Activity – Copy out the entries below exactly as they stand, but only from the line containing "Task: Play the embedded video thumbnail" through the line containing "has height=454, width=841.".

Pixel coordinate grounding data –
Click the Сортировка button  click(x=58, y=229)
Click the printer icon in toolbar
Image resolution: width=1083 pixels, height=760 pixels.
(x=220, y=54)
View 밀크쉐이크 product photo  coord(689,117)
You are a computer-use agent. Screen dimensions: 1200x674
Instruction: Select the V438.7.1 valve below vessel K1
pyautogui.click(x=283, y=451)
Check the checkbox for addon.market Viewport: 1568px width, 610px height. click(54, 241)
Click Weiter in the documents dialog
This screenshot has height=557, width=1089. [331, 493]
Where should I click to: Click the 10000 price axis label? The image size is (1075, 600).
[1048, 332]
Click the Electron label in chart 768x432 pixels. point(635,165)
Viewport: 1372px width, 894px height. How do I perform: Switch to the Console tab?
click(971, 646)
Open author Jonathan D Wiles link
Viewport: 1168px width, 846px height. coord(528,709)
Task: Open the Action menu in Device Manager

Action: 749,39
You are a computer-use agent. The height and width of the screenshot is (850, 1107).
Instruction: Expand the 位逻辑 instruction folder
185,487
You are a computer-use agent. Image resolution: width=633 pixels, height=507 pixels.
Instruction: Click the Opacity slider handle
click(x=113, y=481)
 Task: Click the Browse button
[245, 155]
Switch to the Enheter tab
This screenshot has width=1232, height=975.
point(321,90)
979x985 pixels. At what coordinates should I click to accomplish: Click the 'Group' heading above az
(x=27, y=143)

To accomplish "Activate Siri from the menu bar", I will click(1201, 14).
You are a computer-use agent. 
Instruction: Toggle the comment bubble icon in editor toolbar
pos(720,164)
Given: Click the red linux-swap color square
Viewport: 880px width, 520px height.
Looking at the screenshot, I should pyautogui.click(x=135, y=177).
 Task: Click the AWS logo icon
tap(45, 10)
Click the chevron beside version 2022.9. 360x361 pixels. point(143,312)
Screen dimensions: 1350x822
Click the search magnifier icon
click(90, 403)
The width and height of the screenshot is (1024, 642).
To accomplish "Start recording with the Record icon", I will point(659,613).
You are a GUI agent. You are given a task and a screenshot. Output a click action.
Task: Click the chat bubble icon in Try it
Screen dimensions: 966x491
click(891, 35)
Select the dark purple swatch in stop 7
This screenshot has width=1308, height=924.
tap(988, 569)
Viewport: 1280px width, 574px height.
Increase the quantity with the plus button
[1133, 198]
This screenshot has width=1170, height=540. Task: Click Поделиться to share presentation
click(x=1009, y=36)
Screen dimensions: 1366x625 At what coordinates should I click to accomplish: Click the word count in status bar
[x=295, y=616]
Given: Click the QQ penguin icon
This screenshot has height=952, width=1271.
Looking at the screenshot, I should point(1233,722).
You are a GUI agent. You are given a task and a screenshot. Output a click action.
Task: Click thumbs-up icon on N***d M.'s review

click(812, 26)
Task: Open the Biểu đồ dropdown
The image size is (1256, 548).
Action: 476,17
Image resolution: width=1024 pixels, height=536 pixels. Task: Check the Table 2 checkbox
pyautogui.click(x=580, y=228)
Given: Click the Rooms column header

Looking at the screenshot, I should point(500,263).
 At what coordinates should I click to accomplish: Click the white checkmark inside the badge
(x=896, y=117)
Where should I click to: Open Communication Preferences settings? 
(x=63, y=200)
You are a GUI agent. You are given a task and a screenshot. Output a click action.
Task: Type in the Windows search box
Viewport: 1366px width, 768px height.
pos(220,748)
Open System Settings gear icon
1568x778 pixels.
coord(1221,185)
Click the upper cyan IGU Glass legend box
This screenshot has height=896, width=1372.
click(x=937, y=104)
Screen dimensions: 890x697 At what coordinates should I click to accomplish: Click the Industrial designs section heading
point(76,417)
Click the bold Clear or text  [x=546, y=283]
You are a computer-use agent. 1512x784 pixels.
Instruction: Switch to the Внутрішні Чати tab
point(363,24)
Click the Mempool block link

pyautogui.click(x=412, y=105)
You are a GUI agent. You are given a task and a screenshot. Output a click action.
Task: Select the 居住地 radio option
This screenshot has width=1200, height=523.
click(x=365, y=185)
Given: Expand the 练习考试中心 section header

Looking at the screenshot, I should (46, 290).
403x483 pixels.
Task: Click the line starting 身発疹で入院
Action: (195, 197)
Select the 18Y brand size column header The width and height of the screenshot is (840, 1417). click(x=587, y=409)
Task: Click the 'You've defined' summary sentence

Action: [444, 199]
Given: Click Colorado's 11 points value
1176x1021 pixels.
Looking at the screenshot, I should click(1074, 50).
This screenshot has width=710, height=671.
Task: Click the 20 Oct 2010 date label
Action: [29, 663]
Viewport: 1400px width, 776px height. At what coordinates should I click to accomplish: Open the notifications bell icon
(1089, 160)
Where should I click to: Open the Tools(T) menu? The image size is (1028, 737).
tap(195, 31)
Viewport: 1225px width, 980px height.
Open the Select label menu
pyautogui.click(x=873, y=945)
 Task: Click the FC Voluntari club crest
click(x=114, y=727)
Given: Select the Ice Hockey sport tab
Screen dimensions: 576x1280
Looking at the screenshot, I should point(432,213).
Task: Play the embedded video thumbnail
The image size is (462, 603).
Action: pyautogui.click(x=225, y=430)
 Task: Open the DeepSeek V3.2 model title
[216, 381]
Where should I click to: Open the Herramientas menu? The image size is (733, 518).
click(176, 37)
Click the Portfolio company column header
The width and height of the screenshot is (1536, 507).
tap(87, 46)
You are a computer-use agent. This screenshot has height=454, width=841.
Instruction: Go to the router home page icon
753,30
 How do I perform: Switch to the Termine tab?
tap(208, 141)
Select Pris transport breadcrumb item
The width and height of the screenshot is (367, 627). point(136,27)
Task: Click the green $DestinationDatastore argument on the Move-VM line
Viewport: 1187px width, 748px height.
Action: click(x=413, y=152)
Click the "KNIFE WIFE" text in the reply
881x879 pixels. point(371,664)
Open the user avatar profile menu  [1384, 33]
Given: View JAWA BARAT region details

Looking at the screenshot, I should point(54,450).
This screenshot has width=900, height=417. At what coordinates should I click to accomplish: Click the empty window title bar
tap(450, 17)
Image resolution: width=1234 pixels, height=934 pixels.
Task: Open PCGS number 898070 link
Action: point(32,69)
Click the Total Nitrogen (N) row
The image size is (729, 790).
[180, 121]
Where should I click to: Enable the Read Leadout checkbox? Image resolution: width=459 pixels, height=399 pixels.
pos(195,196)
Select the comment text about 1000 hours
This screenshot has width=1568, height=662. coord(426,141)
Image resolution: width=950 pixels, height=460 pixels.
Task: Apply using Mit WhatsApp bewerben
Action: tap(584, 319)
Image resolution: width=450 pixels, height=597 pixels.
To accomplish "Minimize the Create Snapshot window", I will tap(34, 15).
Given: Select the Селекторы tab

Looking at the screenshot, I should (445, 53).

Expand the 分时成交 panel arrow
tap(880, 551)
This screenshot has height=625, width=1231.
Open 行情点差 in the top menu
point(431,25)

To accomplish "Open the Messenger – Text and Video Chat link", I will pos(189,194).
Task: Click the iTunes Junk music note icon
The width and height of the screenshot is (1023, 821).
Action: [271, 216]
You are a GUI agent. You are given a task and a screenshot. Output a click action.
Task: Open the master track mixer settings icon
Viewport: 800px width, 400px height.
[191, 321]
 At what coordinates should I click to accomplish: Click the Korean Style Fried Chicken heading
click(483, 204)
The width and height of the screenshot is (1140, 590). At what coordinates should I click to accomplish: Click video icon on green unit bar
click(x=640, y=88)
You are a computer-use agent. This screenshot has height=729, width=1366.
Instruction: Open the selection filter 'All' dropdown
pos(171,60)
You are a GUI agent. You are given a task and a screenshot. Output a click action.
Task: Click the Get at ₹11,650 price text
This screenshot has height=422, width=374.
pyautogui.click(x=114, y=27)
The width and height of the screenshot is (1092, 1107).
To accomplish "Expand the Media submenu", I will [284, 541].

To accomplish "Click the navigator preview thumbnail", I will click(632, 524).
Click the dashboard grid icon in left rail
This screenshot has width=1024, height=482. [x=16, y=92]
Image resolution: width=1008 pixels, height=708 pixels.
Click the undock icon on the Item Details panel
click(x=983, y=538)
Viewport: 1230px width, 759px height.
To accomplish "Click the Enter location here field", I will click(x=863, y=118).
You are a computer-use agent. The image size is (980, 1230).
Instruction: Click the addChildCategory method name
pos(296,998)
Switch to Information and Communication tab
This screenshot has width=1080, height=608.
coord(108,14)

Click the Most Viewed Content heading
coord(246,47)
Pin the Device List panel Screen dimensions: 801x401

Response box –
Task: Play the embedded video thumbnail
The image size is (462, 603).
Action: pyautogui.click(x=225, y=430)
 Task: Open the DeepSeek V3.2 model title
[216, 381]
Where should I click to: Open the Herramientas menu? The image size is (733, 518).
click(176, 37)
Click the Portfolio company column header
The width and height of the screenshot is (1536, 507).
tap(87, 46)
You are a computer-use agent. This screenshot has height=454, width=841.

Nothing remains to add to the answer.